Aux États-Unis, certaines entreprises du secteur des combustibles fossiles sont déterminées à recevoir les aides du gouvernement sans être liées par des conditions qui les contraindraient à devenir moins polluantes à l’avenir.

Le parti démocrate propose depuis longtemps un “Green New Deal” pour promouvoir les technologies propres. Mais le président Donald Trump a minimisé l’importance du changement climatique. Il a promis d’aider les entreprises de combustibles fossiles en difficulté, bien que ses efforts n’aient pas été très importants.

*”Nous n’allons jamais abandonner les génial secteur américain du pétrole et du gaz. J’ai instruit le Secrétaire à l’Energie et le Secrétaire du Trésor de formuler un plan pour rendre disponible des fonds afin que ces très importantes sociétés et ces emplois soient maintenus sur le long terme”.

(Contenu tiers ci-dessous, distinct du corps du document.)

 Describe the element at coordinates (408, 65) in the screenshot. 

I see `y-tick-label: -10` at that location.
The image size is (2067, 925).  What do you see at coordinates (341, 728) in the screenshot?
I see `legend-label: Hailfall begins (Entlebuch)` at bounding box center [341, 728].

Et puis, il y a la Chine. En 2015, ses dirigeants ont été persuadés par le président Barack Obama de prendre des engagements majeurs en matière de changement climatique dans le cadre de l’accord de Paris sur le climat.

Depuis lors, la Chine a subi des pertes d’emplois et des pénuries de carburant. Pékin a eu recours à une solution rapide pour l’économie en construisant des centrales électriques au charbon.

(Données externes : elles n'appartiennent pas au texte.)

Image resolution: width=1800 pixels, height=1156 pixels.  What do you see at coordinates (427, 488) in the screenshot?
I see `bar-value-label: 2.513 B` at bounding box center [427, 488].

Selon le groupe de réflexion vert Global Energy Monitor, le nombre de centrales que la Chine a approuvé au cours des trois premières semaines de mars 2020 – équivalant à 7 960 mégawatts (MW) – est supérieur au nombre convenu pour l’ensemble de l’année 2019 (6 310 MW).

Cela ne tient pas compte de l’investissement estimé à 1 000 milliards de dollars de la Chine dans son initiative “Route de la soie”, qui vise à construire d’énormes projets d’infrastructure à forte intensité de carbone dans les pays en développement.

À moins que la Chine et le président Trump ne changent d’avis (ou que le candidat démocrate ne remporte les élections américaines), la campagne européenne “Build Back Better” ne suffira pas à protéger le climat de plus en plus fragile, même si elle met en place une relance verte.

Et nous avons une leçon à tirer de l’histoire. Nick Robins, de la London School of Economics (LSE), estime que lors de la crise financière mondiale de 2008, seuls 16 % des plans de relance mondiaux étaient “verts”, principalement parce que la Chine a investi massivement dans des projets de combustibles fossiles.

Il me dit : “Si nous avons un espoir de lutter contre le changement climatique, nous devons absolument nous assurer que nous le faisons mieux cette fois-ci”.